--- BEGIN MATERIAL FOR THIS TASK ---

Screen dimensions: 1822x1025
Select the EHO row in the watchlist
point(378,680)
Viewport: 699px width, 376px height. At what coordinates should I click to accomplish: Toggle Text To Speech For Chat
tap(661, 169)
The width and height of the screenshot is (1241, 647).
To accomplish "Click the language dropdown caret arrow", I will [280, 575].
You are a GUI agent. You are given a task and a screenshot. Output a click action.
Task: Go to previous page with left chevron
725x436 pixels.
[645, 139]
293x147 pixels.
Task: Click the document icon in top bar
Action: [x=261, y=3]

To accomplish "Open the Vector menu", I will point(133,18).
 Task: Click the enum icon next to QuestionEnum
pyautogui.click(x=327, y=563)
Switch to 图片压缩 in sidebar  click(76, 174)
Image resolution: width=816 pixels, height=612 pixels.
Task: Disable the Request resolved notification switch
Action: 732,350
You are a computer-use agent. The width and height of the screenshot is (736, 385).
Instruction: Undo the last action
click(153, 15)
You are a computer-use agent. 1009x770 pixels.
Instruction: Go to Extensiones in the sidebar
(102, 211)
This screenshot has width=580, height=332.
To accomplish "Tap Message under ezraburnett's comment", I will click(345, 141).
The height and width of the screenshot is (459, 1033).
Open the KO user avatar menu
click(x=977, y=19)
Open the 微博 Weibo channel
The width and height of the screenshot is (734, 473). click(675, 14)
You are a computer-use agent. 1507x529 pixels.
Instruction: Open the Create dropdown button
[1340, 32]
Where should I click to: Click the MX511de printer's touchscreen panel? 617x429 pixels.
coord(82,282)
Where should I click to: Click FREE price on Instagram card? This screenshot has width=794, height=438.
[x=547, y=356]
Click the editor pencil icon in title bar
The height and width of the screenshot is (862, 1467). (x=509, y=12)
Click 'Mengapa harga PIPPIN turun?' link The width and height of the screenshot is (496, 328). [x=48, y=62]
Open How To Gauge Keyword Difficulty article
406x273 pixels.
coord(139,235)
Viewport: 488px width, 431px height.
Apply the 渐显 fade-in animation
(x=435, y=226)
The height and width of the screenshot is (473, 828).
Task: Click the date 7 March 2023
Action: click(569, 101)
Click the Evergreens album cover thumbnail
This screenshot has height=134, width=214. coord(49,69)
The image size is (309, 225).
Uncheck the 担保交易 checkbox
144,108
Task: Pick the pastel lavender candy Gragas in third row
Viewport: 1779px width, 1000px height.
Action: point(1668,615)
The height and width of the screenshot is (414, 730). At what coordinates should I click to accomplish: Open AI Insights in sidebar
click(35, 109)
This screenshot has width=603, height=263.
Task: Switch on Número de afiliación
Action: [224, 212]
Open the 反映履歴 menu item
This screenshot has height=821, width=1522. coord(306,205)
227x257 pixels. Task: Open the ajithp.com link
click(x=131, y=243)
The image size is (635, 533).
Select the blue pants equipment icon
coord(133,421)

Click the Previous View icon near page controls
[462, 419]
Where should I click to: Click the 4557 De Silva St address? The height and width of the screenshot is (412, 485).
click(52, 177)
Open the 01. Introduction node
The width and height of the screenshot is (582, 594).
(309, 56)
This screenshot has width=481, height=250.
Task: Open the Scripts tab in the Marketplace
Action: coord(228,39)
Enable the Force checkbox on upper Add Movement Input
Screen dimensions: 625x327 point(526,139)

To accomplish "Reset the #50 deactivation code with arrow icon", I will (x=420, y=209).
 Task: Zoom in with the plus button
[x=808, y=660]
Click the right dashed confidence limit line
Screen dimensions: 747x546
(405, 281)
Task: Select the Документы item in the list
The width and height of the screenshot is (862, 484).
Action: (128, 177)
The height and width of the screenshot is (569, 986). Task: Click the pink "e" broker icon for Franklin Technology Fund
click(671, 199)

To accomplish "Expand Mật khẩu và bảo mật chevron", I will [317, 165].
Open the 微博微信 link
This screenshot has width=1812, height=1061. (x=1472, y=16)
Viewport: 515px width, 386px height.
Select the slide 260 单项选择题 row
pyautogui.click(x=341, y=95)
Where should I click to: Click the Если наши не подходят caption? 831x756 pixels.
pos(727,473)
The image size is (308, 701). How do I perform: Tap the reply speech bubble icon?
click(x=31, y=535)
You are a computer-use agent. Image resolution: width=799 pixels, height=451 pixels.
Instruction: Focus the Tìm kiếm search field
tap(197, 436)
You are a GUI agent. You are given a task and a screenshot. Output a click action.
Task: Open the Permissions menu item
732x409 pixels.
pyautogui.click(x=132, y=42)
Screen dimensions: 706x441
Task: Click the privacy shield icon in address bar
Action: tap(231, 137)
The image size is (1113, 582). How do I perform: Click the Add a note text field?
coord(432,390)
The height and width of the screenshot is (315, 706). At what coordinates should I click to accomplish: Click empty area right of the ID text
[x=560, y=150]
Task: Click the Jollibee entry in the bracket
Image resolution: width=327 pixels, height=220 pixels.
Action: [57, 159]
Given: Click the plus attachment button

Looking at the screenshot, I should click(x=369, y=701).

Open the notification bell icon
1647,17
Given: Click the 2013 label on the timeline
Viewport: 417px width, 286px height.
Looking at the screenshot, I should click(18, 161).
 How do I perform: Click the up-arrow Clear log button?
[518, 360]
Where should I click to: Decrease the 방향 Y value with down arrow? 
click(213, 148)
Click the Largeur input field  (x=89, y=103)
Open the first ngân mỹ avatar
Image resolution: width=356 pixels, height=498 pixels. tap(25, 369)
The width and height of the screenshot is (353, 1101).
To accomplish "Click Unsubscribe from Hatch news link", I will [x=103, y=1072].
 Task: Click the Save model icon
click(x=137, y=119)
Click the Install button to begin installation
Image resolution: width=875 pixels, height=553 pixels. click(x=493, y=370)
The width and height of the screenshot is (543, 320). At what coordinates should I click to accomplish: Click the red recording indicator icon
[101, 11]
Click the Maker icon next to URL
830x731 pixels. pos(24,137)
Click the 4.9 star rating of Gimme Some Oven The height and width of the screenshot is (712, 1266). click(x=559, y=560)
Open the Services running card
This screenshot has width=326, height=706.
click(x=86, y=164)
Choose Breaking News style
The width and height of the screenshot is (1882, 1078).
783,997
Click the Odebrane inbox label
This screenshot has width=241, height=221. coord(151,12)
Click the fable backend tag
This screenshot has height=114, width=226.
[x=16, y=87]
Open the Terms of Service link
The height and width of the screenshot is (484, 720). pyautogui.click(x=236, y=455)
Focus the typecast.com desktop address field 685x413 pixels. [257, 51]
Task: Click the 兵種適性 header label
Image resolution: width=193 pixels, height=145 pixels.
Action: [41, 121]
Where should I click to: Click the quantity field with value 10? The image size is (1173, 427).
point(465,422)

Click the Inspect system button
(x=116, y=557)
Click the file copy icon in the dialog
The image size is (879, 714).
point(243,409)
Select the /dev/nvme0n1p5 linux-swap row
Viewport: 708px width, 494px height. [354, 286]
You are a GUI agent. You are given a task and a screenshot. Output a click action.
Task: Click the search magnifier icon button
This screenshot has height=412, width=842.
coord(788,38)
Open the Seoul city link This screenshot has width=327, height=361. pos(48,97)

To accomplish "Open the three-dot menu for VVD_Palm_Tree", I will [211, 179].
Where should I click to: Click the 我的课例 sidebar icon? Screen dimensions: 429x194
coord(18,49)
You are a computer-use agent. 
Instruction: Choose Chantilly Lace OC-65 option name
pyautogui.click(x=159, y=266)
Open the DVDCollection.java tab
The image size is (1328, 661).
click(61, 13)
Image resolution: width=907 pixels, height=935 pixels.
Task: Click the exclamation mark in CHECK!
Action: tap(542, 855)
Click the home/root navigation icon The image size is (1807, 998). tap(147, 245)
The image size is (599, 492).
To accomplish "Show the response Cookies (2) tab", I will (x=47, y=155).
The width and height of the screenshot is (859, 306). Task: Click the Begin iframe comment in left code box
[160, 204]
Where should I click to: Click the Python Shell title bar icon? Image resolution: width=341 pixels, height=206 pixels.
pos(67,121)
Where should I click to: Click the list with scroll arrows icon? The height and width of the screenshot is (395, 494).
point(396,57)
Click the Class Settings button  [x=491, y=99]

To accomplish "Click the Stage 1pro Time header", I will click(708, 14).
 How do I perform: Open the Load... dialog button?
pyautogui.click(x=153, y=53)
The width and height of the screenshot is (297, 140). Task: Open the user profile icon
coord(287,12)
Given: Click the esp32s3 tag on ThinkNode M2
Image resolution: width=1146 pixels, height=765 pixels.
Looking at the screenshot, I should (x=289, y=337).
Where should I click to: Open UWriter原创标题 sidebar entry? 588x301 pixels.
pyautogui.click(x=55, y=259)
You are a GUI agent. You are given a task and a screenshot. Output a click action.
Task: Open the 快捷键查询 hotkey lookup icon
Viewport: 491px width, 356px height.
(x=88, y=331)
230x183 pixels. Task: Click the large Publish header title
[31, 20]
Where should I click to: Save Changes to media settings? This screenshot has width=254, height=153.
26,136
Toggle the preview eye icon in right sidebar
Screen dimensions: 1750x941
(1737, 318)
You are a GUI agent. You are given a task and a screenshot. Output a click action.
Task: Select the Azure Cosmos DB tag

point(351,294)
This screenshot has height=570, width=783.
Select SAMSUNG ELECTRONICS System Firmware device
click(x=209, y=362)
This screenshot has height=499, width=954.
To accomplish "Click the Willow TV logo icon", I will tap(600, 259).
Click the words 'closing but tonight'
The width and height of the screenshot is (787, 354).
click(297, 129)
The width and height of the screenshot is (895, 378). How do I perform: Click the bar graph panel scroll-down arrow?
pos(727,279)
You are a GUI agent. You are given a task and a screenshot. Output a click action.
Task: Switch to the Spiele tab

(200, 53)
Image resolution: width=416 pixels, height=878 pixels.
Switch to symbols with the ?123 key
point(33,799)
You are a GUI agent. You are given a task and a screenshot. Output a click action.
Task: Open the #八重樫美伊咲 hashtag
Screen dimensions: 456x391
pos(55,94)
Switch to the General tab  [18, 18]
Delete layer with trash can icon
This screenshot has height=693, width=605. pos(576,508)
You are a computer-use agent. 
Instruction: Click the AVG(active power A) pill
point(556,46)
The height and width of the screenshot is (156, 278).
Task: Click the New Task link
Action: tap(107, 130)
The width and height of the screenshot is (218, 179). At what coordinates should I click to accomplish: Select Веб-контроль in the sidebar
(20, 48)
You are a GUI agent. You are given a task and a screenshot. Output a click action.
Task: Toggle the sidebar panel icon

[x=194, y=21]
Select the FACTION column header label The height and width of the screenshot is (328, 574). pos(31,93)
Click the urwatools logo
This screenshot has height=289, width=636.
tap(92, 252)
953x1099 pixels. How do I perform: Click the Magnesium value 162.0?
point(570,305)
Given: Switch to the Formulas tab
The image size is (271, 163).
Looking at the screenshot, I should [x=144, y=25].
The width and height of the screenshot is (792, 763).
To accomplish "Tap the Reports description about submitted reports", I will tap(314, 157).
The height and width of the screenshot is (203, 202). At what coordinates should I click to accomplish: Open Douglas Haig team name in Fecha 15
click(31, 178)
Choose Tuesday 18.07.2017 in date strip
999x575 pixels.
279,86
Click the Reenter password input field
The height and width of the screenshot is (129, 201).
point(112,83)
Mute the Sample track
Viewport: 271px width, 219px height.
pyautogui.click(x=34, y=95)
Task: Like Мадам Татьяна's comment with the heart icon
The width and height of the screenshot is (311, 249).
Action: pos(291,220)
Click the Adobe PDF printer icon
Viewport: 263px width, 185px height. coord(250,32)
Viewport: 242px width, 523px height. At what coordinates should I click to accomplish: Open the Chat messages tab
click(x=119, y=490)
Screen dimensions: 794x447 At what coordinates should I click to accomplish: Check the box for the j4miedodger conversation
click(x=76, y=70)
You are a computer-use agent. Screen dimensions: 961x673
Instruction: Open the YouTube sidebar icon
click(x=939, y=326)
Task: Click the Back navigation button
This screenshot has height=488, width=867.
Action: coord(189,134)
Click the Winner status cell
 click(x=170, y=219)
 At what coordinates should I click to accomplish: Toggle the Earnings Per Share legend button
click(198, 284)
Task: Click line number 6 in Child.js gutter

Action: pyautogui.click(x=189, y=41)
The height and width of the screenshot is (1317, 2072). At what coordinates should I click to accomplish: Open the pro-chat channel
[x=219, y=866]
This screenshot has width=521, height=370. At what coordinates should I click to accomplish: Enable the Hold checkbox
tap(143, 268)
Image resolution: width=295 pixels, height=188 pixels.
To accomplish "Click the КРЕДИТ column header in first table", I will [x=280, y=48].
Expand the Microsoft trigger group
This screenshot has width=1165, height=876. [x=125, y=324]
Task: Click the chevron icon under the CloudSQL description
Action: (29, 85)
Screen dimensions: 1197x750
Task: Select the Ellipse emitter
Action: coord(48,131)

--- END MATERIAL FOR THIS TASK ---

**EXERCISE:**
Render the items from the line with "Open the DVDCollection.java tab" to the line with "pos(67,121)" as a numbered list, leaving out blank lines.

**ANSWER TO THIS PROBLEM:**
1. Open the DVDCollection.java tab
2. The image size is (1328, 661).
3. click(61, 13)
4. Image resolution: width=907 pixels, height=935 pixels.
5. Task: Click the exclamation mark in CHECK!
6. Action: tap(542, 855)
7. Click the home/root navigation icon The image size is (1807, 998). tap(147, 245)
8. The image size is (599, 492).
9. To accomplish "Show the response Cookies (2) tab", I will (x=47, y=155).
10. The width and height of the screenshot is (859, 306). Task: Click the Begin iframe comment in left code box
11. [160, 204]
12. Where should I click to: Click the Python Shell title bar icon? Image resolution: width=341 pixels, height=206 pixels.
13. pos(67,121)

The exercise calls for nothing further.